Byron Blount
About Byron Blount
Byron Blount, age 68, is an independent director of EON Resources Inc., serving since November 2023 and currently chairing the Audit Committee; he is designated as the board’s “audit committee financial expert.” He holds a B.S. in Business Administration (USC, 1982) and an MBA from USC Marshall (1987), with a career centered on finance, investments, acquisitions, and asset/workout management. He is a Class II director whose term was up at the 2025 Annual Meeting and was nominated to serve until the 2027 annual meeting; the board affirmed his independence under NYSE American standards. Attendance in 2024 exceeded 75% of board meetings for all directors, including Mr. Blount .
Past Roles
| Organization | Role | Tenure | Responsibilities/Impact |
|---|---|---|---|
| Blackstone Real Estate Group | Managing Director | 2011–2021 | Primary asset management across industries/portfolio companies; onboarding of acquisitions and establishment of portfolio companies; primary disposition responsibilities across portfolios/companies |
| LXR/Blackstone | Executive Vice President | 2005–2010 | Underwriting/acquisition of domestic/international property and mortgage portfolios; asset management; renovation/reconstruction; debt/business model restructuring; dispute resolution |
| Colony Capital | Principal | 1993–2004 | Sourcing/structuring new investments; consummated transactions >$5 billion; domestic/international acquisitions of real property, distressed mortgage debt, real estate-related assets/entities |
| WSGP | Vice President | 1987–1992 | Structured and managed/worked out new investment opportunities, generally acquired from failed financial institutions amid S&L/FSLIC crisis |
External Roles
| Type | Organization | Role | Tenure | Notes |
|---|---|---|---|---|
| Public company board | None disclosed | — | — | The proxy biography does not list other public company directorships for Mr.
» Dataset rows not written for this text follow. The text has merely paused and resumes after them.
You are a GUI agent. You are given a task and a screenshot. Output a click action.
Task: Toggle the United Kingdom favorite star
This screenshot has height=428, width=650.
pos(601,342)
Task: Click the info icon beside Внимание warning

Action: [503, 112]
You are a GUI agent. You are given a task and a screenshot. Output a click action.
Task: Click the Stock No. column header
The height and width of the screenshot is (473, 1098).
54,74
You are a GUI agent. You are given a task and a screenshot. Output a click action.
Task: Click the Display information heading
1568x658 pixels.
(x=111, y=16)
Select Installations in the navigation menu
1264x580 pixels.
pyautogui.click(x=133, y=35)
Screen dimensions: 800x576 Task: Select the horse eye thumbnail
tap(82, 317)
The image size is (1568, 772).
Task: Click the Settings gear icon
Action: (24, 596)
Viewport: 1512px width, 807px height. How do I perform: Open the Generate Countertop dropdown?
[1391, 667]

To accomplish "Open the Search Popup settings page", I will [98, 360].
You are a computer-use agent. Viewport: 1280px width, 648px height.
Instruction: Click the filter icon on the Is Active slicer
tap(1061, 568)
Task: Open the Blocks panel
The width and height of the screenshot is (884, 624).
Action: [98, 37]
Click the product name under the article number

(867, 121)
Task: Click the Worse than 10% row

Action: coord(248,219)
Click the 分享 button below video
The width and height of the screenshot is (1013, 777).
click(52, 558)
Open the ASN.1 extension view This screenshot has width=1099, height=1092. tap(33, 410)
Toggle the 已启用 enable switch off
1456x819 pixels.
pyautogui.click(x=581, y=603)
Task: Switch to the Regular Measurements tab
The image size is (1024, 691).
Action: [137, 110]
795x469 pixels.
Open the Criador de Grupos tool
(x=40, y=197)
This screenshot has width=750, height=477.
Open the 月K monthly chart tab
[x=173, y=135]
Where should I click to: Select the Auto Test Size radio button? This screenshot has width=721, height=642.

Blount |
Board Governance
- Committee assignments: Audit Committee (Chair), Compensation Committee (member), Nominating & Corporate Governance Committee (member) .
- Independence: Board majority independent; Blount, Salvucci Sr., Salvucci Jr. deemed independent under NYSE American and SEC rules .
- Audit expertise: Board determined Blount qualifies as “audit committee financial expert” .
- Attendance: Board held seven meetings in FY2024; each director attended >75% of meetings during their service .
- Board structure: 5 directors; classified into two classes; Blount is Class II, term expiring at the 2025 Annual Meeting; nominated for re‑election through 2027 .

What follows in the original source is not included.